_WRITTEN TASK 1:_ In the text excerpt on the longshore grain contract, which concessions does the writer say the ILWU made? Please answer in one to three sentences.

As you yourself admit the ILWU made major concessions: giving away control of the console (cargo handling operations) and the supercargo (No clerks jobs on the ships). The PNGHA got just about everything they’d demanded at the start of negotiations two years ago, using the EGT contract as their boilerplate. The danger of acceding to such demands by the grain monopolies was made clear in a signed leaflet by Local 10 and Local 8 retirees and members, veterans of many ILWU battles--Herb Mills, the late Leo Robinson, Howard Keylor, Larry Wright, Chris Colie, Delbert Green, Jack Mulcahy, Anthony Leviege and myself. (EGT-Longview Longshore Contract - Worst Ever!)

The real question is: Why did longshoremen in the grain ports vote 93.8% in December 2012 to reject the employers’ last, best and final offer which is essentially the same contract and now vote 88.4% to accept it? Portland Local 8, the largest grain port, voted down the Cargill/TEMCO deal (similar to the final grain agreement). And they tried to stem the tide of concessionary bargaining by holding rallies in the port but were blocked by the International. Local 21 members were not even given the right to vote on the concessions-setting EGT contract as is stipulated in the ILWU Constitution. You failed to report any of these pertinent facts. Could it be that after two years of negotiations and over one year of a lockout and scabbing, that longshore workers had no confidence in their International to stop the scabbing and get a better contract? Such lack of confidence in International leaderships was expressed in your Labor Notes article on the Machinists’ struggle against Boeing.

_DATA EXCERPTS:_
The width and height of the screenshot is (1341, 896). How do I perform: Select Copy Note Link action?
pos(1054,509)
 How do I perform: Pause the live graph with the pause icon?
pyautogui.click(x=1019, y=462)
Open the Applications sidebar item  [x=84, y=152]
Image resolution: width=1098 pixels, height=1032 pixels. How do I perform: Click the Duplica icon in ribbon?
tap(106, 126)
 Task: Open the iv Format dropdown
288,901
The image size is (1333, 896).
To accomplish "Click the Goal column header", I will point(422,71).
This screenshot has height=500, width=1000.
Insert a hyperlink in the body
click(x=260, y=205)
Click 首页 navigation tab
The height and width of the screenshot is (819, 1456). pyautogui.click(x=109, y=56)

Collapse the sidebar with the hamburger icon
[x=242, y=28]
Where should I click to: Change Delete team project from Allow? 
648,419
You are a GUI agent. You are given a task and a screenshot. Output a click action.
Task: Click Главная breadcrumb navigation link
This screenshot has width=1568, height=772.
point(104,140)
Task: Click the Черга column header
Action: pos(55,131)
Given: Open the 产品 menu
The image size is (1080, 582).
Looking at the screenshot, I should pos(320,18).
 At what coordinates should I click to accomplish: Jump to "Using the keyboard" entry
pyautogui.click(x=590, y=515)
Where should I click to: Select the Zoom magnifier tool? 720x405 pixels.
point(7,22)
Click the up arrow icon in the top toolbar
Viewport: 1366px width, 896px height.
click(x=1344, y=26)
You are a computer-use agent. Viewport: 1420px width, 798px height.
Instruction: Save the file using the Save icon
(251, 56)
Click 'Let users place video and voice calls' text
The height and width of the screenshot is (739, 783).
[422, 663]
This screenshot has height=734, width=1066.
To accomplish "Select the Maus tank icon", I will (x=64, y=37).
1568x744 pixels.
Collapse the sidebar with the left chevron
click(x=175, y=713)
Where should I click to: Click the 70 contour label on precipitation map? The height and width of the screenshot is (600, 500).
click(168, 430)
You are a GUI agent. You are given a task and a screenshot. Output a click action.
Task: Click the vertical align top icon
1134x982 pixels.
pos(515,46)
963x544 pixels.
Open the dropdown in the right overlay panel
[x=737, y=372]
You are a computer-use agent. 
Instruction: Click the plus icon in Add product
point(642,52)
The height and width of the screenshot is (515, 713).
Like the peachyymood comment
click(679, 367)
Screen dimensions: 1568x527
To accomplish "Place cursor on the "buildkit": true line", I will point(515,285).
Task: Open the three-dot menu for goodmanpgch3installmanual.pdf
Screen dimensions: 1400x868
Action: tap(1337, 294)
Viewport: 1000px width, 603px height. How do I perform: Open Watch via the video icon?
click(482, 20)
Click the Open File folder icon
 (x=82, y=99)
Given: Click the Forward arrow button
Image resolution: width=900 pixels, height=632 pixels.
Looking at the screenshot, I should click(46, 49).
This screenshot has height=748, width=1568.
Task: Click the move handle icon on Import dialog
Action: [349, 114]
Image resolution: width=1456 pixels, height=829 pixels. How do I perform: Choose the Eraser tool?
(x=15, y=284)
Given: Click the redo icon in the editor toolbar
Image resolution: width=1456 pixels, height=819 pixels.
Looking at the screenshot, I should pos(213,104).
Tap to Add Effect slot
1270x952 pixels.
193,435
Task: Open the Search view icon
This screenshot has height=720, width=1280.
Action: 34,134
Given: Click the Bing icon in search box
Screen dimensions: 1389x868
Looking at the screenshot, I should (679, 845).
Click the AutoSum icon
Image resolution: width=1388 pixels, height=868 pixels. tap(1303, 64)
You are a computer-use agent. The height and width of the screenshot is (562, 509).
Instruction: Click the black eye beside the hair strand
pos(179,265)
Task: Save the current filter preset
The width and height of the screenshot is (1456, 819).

_WRITTEN TASK 2:_ Lay out the rows from the line with "Given: Click the Forward arrow button" up to and including the last line of the rows as a Markdown table with the columns Number and Row line, leaving out blank lines.

_CORRECT RESULT 1:_ The writer says the ILWU gave away control of the console, meaning cargo handling operations, and gave up the supercargo, so there would be no clerks' jobs on the ships.

_CORRECT RESULT 2:_
| Number | Row line |
|---|---|
| 1 | Given: Click the Forward arrow button |
| 2 | Image resolution: width=900 pixels, height=632 pixels. |
| 3 | Looking at the screenshot, I should click(46, 49). |
| 4 | This screenshot has height=748, width=1568. |
| 5 | Task: Click the move handle icon on Import dialog |
| 6 | Action: [349, 114] |
| 7 | Image resolution: width=1456 pixels, height=829 pixels. How do I perform: Choose the Eraser tool? |
| 8 | (x=15, y=284) |
| 9 | Given: Click the redo icon in the editor toolbar |
| 10 | Image resolution: width=1456 pixels, height=819 pixels. |
| 11 | Looking at the screenshot, I should pos(213,104). |
| 12 | Tap to Add Effect slot |
| 13 | 1270x952 pixels. |
| 14 | 193,435 |
| 15 | Task: Open the Search view icon |
| 16 | This screenshot has height=720, width=1280. |
| 17 | Action: 34,134 |
| 18 | Given: Click the Bing icon in search box |
| 19 | Screen dimensions: 1389x868 |
| 20 | Looking at the screenshot, I should (679, 845). |
| 21 | Click the AutoSum icon |
| 22 | Image resolution: width=1388 pixels, height=868 pixels. tap(1303, 64) |
| 23 | You are a computer-use agent. The height and width of the screenshot is (562, 509). |
| 24 | Instruction: Click the black eye beside the hair strand |
| 25 | pos(179,265) |
| 26 | Task: Save the current filter preset |
| 27 | The width and height of the screenshot is (1456, 819). |